__WORK TASK__
Once you find the line with "The height and width of the screenshot is (209, 344)." in the entries below, return exactly every line from it through the line with "You are a computer-use agent. Viewport: 540px".

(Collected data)
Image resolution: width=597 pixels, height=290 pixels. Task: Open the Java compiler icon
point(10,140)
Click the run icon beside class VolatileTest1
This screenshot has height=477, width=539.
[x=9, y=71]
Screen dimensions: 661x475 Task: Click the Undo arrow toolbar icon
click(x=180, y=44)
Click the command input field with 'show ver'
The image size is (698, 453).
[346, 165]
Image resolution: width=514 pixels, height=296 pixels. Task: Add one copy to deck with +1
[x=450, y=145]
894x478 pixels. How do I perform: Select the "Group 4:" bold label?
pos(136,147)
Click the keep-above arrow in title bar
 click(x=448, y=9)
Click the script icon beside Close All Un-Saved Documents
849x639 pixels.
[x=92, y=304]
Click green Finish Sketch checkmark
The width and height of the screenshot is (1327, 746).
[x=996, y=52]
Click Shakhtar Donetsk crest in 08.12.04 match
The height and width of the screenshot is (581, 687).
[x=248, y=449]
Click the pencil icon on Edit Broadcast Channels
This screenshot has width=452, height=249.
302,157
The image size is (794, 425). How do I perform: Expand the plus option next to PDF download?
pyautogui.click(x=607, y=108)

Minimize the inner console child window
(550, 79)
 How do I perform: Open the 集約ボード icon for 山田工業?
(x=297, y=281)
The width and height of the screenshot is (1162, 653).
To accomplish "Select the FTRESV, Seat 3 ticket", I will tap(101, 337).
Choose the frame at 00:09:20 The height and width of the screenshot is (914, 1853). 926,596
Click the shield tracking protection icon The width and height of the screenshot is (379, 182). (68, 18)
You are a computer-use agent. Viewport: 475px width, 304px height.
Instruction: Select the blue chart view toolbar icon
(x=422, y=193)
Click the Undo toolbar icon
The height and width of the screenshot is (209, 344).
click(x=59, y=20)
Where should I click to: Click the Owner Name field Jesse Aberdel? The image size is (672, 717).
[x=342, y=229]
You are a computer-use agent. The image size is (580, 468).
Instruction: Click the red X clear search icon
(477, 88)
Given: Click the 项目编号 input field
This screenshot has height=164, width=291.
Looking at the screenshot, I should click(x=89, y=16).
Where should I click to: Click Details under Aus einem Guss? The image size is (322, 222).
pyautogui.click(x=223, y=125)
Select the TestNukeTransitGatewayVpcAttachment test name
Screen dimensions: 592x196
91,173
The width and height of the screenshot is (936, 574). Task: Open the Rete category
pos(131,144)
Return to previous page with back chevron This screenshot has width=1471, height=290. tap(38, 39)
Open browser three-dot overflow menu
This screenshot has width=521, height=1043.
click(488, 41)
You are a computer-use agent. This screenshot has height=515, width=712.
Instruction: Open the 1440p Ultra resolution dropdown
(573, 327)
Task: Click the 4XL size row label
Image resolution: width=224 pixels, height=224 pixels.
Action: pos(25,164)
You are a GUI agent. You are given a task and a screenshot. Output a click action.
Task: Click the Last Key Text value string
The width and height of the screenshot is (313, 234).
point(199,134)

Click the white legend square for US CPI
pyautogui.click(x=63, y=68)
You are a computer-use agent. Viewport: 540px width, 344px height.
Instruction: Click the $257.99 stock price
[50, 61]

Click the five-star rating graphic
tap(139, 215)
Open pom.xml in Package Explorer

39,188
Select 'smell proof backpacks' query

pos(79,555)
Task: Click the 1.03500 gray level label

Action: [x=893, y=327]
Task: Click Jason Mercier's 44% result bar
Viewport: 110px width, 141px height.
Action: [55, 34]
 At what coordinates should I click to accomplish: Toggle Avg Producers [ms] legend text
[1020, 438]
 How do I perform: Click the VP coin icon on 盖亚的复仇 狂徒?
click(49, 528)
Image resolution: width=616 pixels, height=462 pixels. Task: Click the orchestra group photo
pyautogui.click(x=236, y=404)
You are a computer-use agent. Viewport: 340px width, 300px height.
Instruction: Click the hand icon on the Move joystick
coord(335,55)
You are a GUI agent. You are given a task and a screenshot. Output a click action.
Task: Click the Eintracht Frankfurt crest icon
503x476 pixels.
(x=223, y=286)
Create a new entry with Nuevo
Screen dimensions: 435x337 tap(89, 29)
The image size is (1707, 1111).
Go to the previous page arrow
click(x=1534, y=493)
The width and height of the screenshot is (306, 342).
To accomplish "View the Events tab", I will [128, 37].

__REPLY TO THE EXERCISE__
The height and width of the screenshot is (209, 344).
click(x=59, y=20)
Where should I click to: Click the Owner Name field Jesse Aberdel? The image size is (672, 717).
[x=342, y=229]
You are a computer-use agent. The image size is (580, 468).
Instruction: Click the red X clear search icon
(477, 88)
Given: Click the 项目编号 input field
This screenshot has height=164, width=291.
Looking at the screenshot, I should click(x=89, y=16).
Where should I click to: Click Details under Aus einem Guss? The image size is (322, 222).
pyautogui.click(x=223, y=125)
Select the TestNukeTransitGatewayVpcAttachment test name
Screen dimensions: 592x196
91,173
The width and height of the screenshot is (936, 574). Task: Open the Rete category
pos(131,144)
Return to previous page with back chevron This screenshot has width=1471, height=290. tap(38, 39)
Open browser three-dot overflow menu
This screenshot has width=521, height=1043.
click(488, 41)
You are a computer-use agent. This screenshot has height=515, width=712.
Instruction: Open the 1440p Ultra resolution dropdown
(573, 327)
Task: Click the 4XL size row label
Image resolution: width=224 pixels, height=224 pixels.
Action: pos(25,164)
You are a GUI agent. You are given a task and a screenshot. Output a click action.
Task: Click the Last Key Text value string
The width and height of the screenshot is (313, 234).
point(199,134)

Click the white legend square for US CPI
pyautogui.click(x=63, y=68)
You are a computer-use agent. Viewport: 540px width, 344px height.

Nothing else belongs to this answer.